To Die for Science

This week the weather has been pretty wild here in the USA, with dozens of people killed by tornados in the Oklahoma area. One of those killed is world renowned scientist Tim Samaras. He was killed alongside his son Paul and research assistant Carl Young as they were doing their rather dangerous job.

The Samaras Team

The Samaras Team, Tim, Paul and Carl Young

Samaras was a Severe Storms researcher, much of his funding coming from the National Geographic magazine. He might have just seemed like a storm geek to some, but his pioneering work has helped us to predict and understand these types of storms a lot better.

He and his team worked for decades on how to predict where and when tornados would form, so that they could race to the spot and leave their battery of measuring and photography equipment inside the storm.

They developed a probe that took measurements within the tornado itself, helping forecasters to determine where storms may form and to give warnings to people living in its path. The new generation of this probe measures pressure drops within tornadoes, the very cause of the high winds that characterize these storms, alongside other data that can be used to determine the destructive capability of the storm.

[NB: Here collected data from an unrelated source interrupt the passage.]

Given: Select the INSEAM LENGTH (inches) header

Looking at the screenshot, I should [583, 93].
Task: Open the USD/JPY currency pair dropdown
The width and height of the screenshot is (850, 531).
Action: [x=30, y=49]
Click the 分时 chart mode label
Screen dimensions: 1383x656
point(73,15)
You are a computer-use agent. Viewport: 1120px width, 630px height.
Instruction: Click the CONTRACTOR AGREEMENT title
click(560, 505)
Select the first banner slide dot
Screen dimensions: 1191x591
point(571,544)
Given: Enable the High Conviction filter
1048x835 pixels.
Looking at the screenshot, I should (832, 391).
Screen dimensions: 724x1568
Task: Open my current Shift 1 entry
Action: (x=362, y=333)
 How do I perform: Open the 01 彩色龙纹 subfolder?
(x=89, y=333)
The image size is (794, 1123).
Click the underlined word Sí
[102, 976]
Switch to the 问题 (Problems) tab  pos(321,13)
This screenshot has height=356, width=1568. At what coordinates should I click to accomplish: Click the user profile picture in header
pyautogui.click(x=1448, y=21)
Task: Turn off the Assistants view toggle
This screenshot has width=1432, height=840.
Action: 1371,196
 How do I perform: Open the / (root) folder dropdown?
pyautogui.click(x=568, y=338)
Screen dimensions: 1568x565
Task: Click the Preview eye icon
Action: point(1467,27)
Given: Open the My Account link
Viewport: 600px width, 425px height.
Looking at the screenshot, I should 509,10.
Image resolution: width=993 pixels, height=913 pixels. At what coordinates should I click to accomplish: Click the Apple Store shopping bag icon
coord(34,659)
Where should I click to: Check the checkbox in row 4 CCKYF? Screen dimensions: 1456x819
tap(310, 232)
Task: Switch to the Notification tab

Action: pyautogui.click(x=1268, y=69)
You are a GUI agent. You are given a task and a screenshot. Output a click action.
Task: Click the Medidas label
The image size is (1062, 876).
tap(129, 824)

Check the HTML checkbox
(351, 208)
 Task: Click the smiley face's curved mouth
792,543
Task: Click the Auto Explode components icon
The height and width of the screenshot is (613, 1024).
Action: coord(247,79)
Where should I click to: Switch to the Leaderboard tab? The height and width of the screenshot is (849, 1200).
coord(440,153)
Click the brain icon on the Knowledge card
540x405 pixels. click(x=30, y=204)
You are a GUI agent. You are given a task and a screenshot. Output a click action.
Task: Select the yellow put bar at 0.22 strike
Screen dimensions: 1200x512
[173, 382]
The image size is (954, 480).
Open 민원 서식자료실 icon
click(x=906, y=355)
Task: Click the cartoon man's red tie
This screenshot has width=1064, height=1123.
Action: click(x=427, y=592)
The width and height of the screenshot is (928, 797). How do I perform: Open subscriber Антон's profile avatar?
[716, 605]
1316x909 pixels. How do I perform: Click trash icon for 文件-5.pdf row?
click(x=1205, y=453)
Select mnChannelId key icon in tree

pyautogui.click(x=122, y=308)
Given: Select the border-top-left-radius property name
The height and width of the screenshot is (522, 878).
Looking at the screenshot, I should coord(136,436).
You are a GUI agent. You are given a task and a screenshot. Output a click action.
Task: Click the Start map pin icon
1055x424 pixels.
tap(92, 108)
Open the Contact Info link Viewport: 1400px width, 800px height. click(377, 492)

The team has also pioneered storm photography, devising a high speed series of cameras that can take pictures from different angles inside the storm. His photography work around lightening has helped to push scientific understanding of the phenomena.

These were not some reckless guys driving around looking for danger as some might think, Samaras was a scientist, a meteorologist, an adventurer and an engineer. His team were experts in their field, highly educated and determined, and they will be sadly missed within their community.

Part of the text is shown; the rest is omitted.